As Mike said: absolutely no difference between the two.


>BTW, you triggered the other example: is EXISTS or IN faster? This
>question could come up only from somebody who is completely unaware of
>SQL expression equivalency and query rewrite.

SQL Server will often produce the same execution for both versions. If
performance is really critical, always test all versions.

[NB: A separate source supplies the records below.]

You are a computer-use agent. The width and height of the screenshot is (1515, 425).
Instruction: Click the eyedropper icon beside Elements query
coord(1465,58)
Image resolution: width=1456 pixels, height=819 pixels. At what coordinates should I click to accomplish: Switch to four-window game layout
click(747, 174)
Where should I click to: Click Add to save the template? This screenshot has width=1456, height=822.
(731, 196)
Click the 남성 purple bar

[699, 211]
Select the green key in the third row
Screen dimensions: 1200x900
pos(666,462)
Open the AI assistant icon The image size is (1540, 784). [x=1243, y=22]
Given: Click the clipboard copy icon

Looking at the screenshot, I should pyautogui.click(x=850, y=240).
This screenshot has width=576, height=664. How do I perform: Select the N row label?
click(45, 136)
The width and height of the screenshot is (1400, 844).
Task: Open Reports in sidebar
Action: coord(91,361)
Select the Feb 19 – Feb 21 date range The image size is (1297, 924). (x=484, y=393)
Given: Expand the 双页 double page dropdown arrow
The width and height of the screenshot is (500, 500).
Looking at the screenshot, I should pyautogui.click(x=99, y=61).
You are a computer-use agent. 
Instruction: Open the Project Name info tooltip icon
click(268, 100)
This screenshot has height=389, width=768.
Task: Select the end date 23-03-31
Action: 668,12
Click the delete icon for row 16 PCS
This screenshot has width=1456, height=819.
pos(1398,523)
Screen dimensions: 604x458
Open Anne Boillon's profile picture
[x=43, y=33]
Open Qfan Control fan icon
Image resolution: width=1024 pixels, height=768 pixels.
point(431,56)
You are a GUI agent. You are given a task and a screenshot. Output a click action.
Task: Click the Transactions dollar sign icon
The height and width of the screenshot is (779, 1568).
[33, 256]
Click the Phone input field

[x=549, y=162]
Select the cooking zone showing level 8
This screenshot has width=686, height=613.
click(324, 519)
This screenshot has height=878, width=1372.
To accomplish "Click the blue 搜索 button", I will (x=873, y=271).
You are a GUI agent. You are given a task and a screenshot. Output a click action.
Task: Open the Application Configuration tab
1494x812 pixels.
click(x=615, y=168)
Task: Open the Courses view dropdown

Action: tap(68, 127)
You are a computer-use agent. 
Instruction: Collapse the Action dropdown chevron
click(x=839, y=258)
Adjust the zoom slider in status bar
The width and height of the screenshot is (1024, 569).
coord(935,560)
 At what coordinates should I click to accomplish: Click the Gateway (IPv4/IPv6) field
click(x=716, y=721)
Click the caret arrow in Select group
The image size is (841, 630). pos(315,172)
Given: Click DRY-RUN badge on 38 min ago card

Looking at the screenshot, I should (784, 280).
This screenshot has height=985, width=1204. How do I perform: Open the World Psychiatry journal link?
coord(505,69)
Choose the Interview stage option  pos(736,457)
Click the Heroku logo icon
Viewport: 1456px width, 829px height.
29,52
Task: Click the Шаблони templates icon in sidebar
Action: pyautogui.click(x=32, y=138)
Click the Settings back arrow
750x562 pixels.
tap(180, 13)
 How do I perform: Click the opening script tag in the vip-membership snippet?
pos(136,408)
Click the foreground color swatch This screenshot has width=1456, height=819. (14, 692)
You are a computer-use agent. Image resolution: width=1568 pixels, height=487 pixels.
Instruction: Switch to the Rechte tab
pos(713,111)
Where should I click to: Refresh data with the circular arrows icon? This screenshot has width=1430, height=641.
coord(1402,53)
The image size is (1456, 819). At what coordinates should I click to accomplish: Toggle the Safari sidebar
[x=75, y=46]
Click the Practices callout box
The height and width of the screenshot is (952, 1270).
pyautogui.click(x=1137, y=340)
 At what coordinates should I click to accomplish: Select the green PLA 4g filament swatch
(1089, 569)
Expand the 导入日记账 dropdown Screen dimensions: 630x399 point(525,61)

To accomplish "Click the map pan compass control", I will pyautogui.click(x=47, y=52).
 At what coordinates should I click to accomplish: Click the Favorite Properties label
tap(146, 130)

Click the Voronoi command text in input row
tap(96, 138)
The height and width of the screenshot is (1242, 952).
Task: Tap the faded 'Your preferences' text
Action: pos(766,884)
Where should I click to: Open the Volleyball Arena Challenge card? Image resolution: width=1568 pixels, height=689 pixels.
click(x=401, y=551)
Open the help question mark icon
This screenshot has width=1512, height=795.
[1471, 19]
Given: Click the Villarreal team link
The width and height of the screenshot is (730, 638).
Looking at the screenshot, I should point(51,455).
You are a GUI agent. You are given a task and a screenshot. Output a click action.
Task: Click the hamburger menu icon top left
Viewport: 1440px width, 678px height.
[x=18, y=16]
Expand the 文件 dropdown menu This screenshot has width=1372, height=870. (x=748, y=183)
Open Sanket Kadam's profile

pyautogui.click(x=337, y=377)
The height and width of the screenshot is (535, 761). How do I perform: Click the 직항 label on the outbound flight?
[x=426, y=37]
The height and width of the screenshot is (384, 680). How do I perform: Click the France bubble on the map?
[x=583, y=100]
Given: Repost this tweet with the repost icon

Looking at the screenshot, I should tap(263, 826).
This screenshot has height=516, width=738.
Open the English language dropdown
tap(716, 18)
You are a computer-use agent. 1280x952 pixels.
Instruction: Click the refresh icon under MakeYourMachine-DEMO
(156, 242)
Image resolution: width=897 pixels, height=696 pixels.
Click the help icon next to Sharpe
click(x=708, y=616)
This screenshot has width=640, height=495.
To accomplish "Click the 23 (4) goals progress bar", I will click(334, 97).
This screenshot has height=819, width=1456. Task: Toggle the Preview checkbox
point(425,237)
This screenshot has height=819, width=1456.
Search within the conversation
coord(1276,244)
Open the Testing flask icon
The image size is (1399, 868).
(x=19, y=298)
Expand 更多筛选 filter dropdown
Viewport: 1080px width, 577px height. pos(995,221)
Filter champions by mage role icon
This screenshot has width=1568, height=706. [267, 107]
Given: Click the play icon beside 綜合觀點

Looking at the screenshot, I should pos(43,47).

If performance
is important but not criticat, use EXISTS - I've seen cases where it's
faster than IN, but I haven't seen the reverse yet.


> Well, making sure the
>extents and segments are layed out on disk properly, leaves little room
>for education and abstract thinking.

Huh? I don't know what your DMBS of choice is, but SQL Server doesn't
bother the DBA with extents and segments.

Best, Hugo
--

(Remove _NO_ and _SPAM_ to get my e-mail address)
Author
20 Aug 2005 2:45 PM
Anith Sen
[...removed comp.databases.theory...]

>> As Mike said: absolutely no difference between the two.

However, COUNT comes in different flavors, esp. with NULLs, it is
inconsistent at best:

COUNT( column )
COUNT( * )  -- for the whole resultset
COUNT( constant )  --- this is silly
COUNT( some column expression )
COUNT( some column expression involving NULLs )
         -- weird results, changes with datatypes!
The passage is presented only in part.